Myocarditis: Potential Complication of Mokeypox


According to a case study published in JACC: Case Reports, a 31-year-old male diagnosed with monkeypox also developed acute myocarditis a week after the onset of symptoms.

What is Monkeypox?

It is caused by the monkeypox virus, which is from the smallpox family. It causes pimples or rashes that look like blisters, affecting the hands, feet, genitals, face, and other parts of the body. Furthermore, the first case of monkeypox was reported in Europe, May 2022. It was also reported in the US and other non-endemic countries. Unfortunalely, the cases are also increasing.

What is Myocarditis?

Inflammation of the heart muscle is called myocarditis, which is usually caused by a viral infection. Previously, myocrditis had an association with smallpox infection, which is a more aggressive virus. Furthermore, the authors of the case study said,

By extrapolation, the monkeypox virus could have tropism for myocardium tissue or cause immune-mediated injury to the heart.
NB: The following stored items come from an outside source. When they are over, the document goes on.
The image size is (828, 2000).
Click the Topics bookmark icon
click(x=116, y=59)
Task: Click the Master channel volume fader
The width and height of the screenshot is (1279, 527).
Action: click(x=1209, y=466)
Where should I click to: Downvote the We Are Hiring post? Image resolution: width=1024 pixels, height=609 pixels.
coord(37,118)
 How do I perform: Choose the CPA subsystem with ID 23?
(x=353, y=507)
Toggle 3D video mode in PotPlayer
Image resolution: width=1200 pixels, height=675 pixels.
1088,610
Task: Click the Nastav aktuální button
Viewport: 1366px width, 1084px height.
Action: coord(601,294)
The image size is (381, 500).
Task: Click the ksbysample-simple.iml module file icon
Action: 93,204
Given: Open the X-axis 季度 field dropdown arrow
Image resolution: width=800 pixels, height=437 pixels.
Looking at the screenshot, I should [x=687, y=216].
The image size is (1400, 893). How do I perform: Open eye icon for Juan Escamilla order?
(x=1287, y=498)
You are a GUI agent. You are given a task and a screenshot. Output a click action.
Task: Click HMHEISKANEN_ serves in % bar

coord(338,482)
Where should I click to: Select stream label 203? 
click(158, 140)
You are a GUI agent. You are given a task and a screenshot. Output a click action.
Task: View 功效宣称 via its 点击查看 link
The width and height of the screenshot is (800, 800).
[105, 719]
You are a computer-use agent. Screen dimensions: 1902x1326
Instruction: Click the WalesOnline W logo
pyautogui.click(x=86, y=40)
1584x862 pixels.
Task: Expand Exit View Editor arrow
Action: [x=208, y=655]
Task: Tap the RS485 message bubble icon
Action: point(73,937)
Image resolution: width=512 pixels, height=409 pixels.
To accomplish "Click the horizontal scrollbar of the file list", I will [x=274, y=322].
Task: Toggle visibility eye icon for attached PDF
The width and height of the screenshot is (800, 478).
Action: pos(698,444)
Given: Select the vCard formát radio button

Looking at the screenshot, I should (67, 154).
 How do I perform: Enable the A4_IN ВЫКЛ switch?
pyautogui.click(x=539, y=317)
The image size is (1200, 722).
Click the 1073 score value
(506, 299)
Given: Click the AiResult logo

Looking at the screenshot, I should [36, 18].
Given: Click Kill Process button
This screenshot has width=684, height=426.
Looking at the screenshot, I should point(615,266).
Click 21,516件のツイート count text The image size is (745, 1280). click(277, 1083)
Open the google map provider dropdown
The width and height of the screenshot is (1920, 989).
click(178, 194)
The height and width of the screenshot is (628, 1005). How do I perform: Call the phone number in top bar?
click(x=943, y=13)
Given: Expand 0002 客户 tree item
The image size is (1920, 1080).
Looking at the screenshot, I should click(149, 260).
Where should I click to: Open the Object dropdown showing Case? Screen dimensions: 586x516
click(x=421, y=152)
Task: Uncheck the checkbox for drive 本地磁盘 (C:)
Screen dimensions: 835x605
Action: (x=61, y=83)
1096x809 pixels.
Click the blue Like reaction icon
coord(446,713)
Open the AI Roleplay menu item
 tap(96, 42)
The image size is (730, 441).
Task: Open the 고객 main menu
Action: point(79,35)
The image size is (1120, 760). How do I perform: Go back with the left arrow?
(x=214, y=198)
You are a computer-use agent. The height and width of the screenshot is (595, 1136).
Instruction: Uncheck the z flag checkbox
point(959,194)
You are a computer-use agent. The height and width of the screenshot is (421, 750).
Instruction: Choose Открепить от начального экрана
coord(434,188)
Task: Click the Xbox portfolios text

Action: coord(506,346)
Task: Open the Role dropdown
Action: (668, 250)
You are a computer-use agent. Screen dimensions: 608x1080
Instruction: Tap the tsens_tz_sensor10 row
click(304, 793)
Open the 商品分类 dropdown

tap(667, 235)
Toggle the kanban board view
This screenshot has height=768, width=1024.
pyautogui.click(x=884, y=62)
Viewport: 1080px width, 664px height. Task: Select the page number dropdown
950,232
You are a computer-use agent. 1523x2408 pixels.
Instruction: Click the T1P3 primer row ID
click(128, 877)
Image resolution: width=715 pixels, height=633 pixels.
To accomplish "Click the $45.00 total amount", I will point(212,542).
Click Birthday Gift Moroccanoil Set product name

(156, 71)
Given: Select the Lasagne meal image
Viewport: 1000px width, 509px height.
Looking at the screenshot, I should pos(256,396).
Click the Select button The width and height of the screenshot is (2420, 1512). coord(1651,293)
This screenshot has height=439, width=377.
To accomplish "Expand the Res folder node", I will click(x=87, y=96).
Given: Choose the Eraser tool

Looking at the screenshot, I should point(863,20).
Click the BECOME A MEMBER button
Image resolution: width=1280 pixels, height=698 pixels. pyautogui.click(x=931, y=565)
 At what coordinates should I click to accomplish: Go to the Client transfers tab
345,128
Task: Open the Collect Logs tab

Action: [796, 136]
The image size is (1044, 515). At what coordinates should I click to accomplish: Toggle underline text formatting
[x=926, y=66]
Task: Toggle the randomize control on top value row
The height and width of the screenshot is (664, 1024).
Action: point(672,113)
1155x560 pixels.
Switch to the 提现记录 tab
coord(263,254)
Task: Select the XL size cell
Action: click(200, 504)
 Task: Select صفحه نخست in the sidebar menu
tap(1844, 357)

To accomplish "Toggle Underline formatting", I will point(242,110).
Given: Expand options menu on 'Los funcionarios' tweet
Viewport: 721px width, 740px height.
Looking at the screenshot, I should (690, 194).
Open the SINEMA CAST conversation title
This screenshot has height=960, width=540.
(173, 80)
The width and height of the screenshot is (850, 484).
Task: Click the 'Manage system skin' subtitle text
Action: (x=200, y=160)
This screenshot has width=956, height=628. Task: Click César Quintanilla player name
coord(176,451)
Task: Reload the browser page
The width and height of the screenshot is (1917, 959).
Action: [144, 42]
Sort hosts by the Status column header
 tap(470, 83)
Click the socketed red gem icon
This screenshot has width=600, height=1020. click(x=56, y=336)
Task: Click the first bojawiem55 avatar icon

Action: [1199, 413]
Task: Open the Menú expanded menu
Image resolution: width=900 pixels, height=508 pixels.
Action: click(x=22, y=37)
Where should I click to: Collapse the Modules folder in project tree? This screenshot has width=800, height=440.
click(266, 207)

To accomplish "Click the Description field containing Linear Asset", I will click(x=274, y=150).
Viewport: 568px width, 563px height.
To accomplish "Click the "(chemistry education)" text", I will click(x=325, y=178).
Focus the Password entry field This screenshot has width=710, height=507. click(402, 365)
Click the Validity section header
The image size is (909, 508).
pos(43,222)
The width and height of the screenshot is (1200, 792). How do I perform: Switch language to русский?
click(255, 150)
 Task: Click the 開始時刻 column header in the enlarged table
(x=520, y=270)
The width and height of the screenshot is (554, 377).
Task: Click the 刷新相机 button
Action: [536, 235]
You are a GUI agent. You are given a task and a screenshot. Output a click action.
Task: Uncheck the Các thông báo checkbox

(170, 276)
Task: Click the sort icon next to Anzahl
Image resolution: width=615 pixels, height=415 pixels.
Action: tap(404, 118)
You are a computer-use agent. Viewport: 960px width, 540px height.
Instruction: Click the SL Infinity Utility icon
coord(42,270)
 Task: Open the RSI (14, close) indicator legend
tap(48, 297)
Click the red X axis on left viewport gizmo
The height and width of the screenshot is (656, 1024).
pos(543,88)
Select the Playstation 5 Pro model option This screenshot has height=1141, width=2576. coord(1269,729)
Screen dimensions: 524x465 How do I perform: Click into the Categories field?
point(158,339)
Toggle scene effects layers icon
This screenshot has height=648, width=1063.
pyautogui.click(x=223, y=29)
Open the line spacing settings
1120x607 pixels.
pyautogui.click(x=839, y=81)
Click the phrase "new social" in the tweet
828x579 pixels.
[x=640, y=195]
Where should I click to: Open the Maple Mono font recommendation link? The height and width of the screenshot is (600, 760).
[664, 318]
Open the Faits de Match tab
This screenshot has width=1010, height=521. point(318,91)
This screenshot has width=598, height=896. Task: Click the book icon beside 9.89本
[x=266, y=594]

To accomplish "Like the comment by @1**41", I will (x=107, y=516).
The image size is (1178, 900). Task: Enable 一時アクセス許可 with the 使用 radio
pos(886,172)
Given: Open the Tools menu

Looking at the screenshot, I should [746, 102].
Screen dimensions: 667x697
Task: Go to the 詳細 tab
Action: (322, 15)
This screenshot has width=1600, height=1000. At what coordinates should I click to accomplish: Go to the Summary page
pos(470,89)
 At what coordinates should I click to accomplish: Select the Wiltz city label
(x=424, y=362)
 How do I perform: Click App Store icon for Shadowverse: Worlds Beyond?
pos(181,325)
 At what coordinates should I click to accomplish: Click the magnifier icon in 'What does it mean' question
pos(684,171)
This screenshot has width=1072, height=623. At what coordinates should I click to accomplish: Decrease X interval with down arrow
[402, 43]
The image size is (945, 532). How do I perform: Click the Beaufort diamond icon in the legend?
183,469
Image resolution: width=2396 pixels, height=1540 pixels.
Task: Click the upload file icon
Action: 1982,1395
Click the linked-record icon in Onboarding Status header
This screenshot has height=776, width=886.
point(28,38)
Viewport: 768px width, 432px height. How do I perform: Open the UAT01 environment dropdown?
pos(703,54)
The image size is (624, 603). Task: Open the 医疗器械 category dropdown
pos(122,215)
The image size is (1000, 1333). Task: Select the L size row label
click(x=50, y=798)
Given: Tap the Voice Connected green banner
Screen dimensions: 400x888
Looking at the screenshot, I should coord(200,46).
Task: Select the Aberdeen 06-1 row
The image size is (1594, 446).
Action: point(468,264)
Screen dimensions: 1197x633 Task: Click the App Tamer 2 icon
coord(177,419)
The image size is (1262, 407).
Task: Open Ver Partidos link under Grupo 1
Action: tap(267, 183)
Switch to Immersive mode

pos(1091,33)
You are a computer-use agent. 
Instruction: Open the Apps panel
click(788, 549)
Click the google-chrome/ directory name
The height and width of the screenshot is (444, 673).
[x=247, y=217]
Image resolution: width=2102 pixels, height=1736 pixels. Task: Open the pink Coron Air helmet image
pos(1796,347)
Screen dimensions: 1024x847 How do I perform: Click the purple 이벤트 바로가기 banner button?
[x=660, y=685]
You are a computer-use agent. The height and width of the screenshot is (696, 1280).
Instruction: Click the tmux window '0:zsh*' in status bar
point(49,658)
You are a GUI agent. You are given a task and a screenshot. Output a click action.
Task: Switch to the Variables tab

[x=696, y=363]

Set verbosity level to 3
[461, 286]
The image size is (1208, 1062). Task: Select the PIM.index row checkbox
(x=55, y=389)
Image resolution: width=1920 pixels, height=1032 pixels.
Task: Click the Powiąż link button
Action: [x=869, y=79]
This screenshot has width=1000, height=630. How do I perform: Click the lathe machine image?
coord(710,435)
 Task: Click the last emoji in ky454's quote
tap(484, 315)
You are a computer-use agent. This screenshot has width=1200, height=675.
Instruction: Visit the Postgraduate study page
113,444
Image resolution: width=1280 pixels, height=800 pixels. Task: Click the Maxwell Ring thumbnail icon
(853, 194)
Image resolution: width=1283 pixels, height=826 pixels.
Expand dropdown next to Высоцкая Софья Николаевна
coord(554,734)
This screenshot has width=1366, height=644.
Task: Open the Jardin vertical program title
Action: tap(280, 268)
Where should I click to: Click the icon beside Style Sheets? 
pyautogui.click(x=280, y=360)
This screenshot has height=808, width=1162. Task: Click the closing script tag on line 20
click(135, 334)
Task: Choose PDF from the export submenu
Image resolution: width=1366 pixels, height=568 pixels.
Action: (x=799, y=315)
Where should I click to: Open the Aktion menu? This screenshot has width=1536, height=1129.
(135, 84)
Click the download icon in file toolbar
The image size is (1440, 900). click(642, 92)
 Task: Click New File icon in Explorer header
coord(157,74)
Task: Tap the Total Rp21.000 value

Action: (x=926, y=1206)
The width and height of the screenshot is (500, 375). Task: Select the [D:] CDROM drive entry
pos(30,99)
Editor in Chief JACC: Case Reports, Julia Grapsa MD, Ph.D. said,

Through this important case study, we are developing a deeper understanding of monkeypox, viral myocarditis and how to accurately diagnose and manage this disease

The authors of this study have used CMR mapping, a comprehensive imaging tool, to help with the diagnosis of myocarditis. I commend the authors on this valuable clinical case during a critical time as monkeypox continues to spread globally.

The 31-year-old, five days after the onset of monkeypox, presented to the health clinic. He was suffering from malaise, fever, myalgia, and had multiple swollen lesions on his face, hands, and genitilia. PCR of a single lesion on the skin swab confirmed monkeypox. Furthermore, after three days, the patient returned to the ER with a complain of chest tightness radiating through the left arm.

Doctors admitted him to the ICU and did an initial routine examination, suspecting him of acute myocarditis. His initial ECG reports showed non specific ventricular repolarization abnormalties in the sinus rhythm. Additionally, routine lab tests revealed an elevation in the C-reactive protein levels, creatine phosphokinase, high sensitivity troponin I, and brain natriuretc peptide. All of these are an indication for stress injury to the heart.

Lead Author Ana Isabel Pinho, MD said,

This case highlights cardiac involvement as a potential complication associated with monkeypox infection

We believe that reporting this potential causal relationship can raise more awareness of the scientific community and health professionals for acute myocarditis as a possible complication associated with monkeypox, and might be helpful for close monitoring of affected patients for further recognition of other complications in the future.

The doctors discharged the patient a week after full recovery. However, the authors claim that more research is required for the identification of the relationship between monkeypox and myocarditis.

Transmission of Monkeypox

Monkeypox spreads via close contact with lesions, bodily fluids, respiratory lesions of those infected. Moroever, other than rashes, the symptoms are fever, chills, respiratory distress, muscle aches, and swelling of the lymph nodes. However, majority infections are mild and the symptoms heal within two to four weeks. Additionally, getting vaccinated against monkeypox is a must for those who have been exposed to the virus.